Dear Community,

We are running OpenStack 2023.1 with Ceph as the backend storage on a 3-node deployment.

Recently, we faced a scenario where two of our servers became unresponsive (hung state), and we had to reboot them. During this time, VMs running on the affected compute node started reporting I/O errors inside the guest OS, such as:

[   33.911093] blk_update_request: I/O error, dev vda, sector 229880 op 0x1:(WRITE) flags 0x800 phys_seg 2 prio class 0
[   33.914953] Buffer I/O error on dev vda1, logical block 319, lost async page write
[   33.914953] Buffer I/O error on dev vda1, logical block 320, lost async page write
[   33.927594] blk_update_request: I/O error, dev vda, sector 229904 op 0x1:(WRITE) flags 0x800 phys_seg 2 prio class 0

It appears that when Ceph becomes unavailable (or quorum is lost), the VMs continue attempting writes, which results in I/O errors at the guest OS level.

Our goal:

We would like to prevent guest filesystem corruption or I/O errors when Ceph is down.
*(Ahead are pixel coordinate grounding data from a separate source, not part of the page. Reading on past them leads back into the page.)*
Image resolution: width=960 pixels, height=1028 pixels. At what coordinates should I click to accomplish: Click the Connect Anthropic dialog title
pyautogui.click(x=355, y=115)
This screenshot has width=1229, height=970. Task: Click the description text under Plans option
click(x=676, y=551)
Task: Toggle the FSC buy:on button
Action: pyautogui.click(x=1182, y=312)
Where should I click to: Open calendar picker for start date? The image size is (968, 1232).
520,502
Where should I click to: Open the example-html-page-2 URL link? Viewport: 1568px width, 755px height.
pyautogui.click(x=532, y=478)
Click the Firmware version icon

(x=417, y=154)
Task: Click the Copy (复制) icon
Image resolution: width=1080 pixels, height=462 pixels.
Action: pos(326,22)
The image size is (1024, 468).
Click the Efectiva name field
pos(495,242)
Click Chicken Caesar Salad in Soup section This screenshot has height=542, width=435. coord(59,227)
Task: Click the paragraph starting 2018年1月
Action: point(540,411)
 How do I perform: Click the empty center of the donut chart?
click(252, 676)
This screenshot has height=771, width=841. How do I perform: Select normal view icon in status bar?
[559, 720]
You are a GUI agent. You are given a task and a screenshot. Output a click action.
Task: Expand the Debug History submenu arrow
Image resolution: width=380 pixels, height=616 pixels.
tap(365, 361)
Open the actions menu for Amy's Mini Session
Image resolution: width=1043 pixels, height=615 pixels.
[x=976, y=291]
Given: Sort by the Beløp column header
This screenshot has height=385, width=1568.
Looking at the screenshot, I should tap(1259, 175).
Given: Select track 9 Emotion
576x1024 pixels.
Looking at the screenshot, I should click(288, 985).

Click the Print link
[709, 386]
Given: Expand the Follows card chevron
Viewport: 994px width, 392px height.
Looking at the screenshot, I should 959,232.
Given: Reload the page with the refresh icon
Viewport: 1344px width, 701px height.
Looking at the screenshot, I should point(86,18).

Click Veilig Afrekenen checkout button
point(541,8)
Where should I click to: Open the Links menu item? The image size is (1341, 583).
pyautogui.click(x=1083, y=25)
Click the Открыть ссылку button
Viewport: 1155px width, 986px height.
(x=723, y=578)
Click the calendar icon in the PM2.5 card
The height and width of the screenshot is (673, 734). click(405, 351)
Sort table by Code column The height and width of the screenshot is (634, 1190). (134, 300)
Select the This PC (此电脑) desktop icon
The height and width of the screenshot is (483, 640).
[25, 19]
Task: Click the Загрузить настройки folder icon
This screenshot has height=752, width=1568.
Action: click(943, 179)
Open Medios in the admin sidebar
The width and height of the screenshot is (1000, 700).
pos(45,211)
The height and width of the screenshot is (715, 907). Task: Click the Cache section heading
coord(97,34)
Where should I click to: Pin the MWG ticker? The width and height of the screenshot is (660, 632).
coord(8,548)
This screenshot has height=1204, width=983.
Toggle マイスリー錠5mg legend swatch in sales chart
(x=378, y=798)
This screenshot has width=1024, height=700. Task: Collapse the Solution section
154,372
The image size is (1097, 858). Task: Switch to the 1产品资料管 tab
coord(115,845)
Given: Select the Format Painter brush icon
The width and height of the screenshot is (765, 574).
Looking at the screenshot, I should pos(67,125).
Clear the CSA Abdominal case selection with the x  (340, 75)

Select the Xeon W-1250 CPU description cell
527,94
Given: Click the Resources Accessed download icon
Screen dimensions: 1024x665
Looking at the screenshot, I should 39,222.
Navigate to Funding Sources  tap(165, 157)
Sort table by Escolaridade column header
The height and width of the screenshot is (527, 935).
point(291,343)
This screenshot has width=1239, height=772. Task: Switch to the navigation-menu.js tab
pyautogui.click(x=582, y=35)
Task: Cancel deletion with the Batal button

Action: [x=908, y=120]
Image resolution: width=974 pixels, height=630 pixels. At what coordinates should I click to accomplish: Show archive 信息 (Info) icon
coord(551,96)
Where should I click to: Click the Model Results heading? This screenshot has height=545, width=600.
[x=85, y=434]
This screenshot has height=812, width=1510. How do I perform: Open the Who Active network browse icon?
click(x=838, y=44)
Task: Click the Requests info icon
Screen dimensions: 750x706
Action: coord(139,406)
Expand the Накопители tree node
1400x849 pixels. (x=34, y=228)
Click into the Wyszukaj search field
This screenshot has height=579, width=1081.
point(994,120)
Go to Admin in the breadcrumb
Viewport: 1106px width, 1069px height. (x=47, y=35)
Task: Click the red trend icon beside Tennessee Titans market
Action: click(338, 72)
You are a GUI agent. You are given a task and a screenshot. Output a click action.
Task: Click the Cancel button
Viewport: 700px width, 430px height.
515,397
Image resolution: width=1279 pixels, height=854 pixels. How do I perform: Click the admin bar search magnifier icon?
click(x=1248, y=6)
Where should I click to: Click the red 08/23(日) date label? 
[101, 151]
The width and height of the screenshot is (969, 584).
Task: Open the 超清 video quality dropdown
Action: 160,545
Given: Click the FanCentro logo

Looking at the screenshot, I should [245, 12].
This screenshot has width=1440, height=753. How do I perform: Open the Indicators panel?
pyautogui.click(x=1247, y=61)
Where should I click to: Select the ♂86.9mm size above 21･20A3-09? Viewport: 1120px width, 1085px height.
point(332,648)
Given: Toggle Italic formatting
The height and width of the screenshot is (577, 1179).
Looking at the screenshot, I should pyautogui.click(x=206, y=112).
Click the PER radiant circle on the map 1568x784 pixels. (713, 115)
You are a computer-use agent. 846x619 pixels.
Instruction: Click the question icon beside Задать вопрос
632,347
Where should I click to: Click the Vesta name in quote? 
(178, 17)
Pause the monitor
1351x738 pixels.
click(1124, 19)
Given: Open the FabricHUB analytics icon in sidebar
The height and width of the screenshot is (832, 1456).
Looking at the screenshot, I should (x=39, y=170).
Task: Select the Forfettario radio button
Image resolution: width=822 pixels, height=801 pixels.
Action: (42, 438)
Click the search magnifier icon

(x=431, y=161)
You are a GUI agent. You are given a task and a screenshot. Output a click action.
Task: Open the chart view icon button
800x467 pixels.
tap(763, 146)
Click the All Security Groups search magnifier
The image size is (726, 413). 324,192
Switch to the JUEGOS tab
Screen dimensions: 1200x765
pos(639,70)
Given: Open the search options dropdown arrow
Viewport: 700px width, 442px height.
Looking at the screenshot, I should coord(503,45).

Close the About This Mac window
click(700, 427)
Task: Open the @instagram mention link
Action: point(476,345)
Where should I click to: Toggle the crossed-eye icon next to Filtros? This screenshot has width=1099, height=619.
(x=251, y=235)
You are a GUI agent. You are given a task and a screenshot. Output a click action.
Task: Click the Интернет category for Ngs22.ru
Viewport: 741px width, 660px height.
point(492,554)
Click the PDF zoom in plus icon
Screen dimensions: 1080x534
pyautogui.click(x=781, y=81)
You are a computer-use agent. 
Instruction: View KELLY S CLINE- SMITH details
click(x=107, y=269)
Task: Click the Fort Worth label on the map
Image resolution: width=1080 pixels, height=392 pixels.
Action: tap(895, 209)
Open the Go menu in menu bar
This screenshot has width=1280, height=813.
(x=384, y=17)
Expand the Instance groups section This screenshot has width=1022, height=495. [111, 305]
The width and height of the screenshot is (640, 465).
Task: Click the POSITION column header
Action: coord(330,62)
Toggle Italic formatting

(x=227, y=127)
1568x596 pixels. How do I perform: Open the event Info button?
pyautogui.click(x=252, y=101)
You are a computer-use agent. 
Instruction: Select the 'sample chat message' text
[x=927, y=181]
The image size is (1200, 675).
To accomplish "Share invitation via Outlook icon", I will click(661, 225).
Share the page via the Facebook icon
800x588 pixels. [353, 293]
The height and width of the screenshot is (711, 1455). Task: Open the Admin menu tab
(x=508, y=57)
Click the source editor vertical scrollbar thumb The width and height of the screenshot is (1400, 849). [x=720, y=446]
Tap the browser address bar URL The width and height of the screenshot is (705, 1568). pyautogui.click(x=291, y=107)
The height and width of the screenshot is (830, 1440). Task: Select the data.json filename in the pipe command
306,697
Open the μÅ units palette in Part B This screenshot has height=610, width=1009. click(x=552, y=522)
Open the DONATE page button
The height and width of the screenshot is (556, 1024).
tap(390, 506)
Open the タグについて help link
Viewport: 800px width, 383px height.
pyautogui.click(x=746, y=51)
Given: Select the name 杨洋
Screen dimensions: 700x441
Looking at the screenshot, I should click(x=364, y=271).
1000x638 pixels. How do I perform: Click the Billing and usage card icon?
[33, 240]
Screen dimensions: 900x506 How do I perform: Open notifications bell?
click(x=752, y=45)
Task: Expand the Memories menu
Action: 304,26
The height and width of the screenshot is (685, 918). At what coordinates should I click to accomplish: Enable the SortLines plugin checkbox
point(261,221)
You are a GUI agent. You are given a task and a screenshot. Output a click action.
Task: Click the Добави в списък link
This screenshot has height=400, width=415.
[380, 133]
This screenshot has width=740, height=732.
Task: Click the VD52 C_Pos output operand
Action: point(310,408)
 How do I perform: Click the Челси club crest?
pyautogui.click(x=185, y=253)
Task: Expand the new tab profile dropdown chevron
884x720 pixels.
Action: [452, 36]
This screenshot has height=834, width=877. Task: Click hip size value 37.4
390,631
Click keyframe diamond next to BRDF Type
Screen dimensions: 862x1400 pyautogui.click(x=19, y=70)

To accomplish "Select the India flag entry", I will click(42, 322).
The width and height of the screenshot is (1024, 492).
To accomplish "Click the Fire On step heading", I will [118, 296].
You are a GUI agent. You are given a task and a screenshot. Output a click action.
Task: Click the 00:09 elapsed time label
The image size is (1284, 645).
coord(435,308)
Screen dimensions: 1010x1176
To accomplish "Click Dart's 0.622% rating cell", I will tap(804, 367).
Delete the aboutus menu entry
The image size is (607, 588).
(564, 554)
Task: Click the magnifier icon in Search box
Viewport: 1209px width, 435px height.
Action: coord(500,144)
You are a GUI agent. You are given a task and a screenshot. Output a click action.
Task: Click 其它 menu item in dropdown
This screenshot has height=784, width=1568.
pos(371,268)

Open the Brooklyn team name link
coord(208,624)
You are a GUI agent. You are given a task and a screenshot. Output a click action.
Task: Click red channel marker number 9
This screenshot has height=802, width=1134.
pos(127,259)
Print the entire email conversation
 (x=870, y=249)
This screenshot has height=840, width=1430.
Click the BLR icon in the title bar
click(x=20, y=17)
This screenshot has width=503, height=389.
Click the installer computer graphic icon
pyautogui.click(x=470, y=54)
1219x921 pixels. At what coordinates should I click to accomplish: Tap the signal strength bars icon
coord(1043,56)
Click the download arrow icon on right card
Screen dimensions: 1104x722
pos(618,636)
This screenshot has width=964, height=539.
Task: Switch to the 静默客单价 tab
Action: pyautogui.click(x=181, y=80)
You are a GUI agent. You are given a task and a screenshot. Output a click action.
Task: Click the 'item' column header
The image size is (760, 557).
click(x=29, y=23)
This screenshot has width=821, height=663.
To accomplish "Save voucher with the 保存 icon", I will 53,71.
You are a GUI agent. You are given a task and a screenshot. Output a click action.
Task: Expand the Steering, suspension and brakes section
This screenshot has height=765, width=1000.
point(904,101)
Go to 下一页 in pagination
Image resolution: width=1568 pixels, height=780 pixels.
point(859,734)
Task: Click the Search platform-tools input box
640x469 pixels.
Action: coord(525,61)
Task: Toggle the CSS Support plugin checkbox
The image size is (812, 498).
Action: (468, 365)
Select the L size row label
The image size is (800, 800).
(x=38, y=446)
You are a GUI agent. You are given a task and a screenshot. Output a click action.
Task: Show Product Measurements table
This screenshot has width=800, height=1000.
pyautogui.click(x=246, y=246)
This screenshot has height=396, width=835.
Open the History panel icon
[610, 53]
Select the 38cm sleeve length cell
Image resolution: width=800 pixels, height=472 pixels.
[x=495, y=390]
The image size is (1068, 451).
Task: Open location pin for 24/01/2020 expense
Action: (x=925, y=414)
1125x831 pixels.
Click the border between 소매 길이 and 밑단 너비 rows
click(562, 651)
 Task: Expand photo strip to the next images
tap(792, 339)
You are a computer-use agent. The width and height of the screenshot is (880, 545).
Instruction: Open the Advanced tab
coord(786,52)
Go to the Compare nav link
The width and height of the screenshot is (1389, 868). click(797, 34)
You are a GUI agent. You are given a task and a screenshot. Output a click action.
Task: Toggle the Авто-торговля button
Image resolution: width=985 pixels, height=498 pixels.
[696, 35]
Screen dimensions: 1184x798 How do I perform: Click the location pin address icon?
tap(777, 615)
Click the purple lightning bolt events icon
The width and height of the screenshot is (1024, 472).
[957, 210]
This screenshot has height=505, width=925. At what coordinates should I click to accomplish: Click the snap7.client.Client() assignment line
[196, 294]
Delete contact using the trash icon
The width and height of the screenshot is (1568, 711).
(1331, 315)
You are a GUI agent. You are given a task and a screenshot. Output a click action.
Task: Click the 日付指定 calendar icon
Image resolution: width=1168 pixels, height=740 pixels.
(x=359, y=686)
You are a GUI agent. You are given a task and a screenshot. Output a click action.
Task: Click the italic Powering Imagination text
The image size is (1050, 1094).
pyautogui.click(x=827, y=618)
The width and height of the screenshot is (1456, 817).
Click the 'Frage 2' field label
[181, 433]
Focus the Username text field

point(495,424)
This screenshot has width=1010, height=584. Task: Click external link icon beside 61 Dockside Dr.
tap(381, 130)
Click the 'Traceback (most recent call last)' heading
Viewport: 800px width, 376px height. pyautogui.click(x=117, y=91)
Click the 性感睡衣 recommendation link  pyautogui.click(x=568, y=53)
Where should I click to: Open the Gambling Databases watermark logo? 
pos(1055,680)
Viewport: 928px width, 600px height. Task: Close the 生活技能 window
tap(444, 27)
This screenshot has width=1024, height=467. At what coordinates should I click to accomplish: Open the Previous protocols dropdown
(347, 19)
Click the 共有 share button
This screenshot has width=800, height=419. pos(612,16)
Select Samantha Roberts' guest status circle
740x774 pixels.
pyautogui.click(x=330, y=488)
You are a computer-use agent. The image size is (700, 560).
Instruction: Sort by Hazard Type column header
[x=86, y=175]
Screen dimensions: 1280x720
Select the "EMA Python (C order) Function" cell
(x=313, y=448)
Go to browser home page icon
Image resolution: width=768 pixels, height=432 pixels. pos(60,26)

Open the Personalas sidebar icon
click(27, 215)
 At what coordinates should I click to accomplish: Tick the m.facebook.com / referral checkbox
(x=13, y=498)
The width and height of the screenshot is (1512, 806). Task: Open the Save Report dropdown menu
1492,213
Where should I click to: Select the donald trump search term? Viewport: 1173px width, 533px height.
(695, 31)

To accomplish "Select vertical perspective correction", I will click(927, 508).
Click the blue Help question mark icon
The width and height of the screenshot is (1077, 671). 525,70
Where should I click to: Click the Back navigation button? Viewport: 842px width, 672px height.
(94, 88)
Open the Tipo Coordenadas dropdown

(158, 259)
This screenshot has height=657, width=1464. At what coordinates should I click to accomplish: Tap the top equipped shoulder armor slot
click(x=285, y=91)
Ideally, we want to:

Pause or block writes from active VMs when Ceph storage is unavailable
Avoid guest OS filesystem corruption
Ensure safer recovery when Ceph services are restored

Disclaimer : The content of this email and any files transmitted with it are confidential and intended solely for the use of the individual or entity to which they are addressed. If you have received this email in error, please notify the sender and remove the messages from your system. If you are not the named addressee, it is strictly forbidden for you to share, circulate, distribute or copy any part of this e-mail to any third party without the written consent of the sender.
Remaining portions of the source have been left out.